L'Europe occupe une position centrale dans la stratégie d'Al-Qaida avec plus de 200 activistes toujours en liberté qui agissent de manière transnationale, estiment des experts. «La liberté de circulation et la proximité avec le Moyen-Orient et l'Afrique du Nord font de l'Europe un carrefour stratégique pour Al-Qaida», a affirmé à l'AFP Magnus Ranstorp, directeur du Centre d'études sur le terrorisme et la violence politique à l'Université Saint Andrews en Ecosse. Selon ce spécialiste, deux des six «commandements généraux» du mouvement islamiste sont en charge de l'Europe occidentale. Ranstorp évalue à 250 le nombre de militants appartenant «à un degré ou à un autre» à la mouvance d'Al-Qaida encore en liberté en Europe, dont 90% sont d'origine maghrébine. Depuis les attentats du 11 septembre, 170 personnes ont été inculpées dans les pays de l'Union européenne et parmi elles 153 sont incarcérées, selon le décompte de l'AFP. La France arrive en tête avec 56 inculpations – cinq militants islamistes présumés ont encore été mis en examen hier à Paris – devant l'Italie (35), la Belgique (19), la Grande-Bretagne et les Pays-Bas (16), l'Allemagne (15) et l'Espagne (13). Parmi les objectifs visés figuraient la cathédrale de Strasbourg, une base américaine en Belgique, l'ambassade des Etats-Unis à Paris, le métro londonien. En outre, les magistrats français sont également en charge de l'attentat de Djerba en Tunisie qui a fait 21 morts le 11 avril, et celui de Karachi (14 morts) le 8 mai.

En Europe, les structures sont très souples et les cellules agissent de manière transnationale. «Il y a eu un recyclage d'actions territoriales vers un terrorisme transnational», note Jean François Daguzan, maître de recherches à la Fondation pour la recherche stratégique à Paris.
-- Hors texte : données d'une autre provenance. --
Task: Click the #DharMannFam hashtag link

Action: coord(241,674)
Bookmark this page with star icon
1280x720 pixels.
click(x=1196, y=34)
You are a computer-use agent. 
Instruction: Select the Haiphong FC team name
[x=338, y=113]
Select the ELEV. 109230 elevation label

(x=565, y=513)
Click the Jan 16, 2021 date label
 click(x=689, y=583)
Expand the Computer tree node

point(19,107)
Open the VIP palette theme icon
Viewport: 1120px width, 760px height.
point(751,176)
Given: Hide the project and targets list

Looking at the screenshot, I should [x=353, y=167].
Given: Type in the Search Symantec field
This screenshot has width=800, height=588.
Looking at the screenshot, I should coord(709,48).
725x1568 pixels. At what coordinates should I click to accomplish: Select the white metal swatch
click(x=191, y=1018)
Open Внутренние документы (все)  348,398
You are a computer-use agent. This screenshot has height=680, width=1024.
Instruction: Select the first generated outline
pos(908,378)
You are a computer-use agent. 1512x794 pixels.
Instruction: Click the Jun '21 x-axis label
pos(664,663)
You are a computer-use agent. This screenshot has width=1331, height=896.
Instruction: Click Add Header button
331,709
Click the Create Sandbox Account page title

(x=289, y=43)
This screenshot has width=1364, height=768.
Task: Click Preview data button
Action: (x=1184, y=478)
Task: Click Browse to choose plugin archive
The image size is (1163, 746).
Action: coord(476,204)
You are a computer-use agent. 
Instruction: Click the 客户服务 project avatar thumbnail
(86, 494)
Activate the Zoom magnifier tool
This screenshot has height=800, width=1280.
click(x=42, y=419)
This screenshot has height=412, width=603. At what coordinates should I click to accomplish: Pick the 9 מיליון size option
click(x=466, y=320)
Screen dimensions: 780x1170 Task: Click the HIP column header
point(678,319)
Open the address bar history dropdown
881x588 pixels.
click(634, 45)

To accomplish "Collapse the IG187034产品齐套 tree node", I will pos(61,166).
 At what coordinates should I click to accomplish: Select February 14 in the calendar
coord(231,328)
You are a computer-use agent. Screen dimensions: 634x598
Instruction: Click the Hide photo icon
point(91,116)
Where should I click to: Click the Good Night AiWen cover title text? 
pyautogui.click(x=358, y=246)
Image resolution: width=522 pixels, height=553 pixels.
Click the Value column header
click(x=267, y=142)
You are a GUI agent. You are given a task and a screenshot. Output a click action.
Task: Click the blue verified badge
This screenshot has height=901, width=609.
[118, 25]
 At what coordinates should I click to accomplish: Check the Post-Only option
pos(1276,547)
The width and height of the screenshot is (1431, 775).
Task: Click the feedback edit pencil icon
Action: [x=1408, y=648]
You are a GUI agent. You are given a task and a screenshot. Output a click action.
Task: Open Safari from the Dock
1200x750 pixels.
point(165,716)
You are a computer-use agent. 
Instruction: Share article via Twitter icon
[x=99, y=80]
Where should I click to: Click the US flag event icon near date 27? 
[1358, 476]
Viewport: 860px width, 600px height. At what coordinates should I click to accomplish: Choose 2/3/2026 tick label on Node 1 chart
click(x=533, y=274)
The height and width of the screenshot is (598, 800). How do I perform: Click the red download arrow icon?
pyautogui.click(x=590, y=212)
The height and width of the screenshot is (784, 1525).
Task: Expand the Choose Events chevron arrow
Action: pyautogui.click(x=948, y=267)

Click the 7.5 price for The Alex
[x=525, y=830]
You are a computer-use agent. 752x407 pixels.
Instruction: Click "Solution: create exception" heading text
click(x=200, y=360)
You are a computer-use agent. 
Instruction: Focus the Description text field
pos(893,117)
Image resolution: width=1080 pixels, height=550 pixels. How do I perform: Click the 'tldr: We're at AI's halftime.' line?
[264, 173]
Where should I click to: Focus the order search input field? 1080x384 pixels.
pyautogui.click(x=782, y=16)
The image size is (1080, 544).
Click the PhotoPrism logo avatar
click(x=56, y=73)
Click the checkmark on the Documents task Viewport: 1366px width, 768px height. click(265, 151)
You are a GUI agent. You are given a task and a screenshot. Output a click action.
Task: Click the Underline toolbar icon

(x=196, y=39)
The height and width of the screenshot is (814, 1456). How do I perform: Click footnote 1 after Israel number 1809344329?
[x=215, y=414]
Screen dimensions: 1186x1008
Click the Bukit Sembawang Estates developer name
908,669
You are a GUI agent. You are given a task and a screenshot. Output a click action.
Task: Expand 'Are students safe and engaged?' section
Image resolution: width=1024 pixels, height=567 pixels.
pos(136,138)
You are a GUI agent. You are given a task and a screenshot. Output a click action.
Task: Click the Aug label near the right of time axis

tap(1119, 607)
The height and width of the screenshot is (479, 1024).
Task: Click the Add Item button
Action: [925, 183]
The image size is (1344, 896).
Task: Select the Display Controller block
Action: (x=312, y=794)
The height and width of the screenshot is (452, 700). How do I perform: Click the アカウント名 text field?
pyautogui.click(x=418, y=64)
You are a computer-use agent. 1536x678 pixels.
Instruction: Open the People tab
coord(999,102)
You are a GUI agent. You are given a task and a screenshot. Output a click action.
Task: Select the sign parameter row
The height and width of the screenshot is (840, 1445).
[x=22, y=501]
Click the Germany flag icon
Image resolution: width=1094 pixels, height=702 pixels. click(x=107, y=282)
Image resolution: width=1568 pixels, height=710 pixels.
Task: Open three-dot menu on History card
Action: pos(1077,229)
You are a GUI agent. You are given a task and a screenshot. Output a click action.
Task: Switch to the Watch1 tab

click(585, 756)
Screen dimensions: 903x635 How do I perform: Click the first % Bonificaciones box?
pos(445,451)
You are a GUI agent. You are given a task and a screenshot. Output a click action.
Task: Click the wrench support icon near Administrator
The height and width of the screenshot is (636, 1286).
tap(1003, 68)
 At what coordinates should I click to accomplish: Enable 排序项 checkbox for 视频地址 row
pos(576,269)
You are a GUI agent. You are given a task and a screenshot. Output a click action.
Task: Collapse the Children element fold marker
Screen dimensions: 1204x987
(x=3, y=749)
Ainsi, ces derniers jours, la police française a mis la main sur Redouane Daoud, un Algérien évadé en juin d'une prison néerlandaise (mis en examen hier), ainsi que sur Slimane Khalafaoui, un Franco-Algérien qui serait lié notamment à la préparation d'un attentat à Strasbourg fin 2000 et à une tentative d'attentat contre un métro londonien. Mardi, huit personnes, dont six Pakistanais, ont été placées en garde à vue dans le cadre de l'enquête sur le Britannique Richard Reid, accusé d'avoir tenté de faire sauter un avion lors d'un vol Paris-Miami le 22 décembre 2001.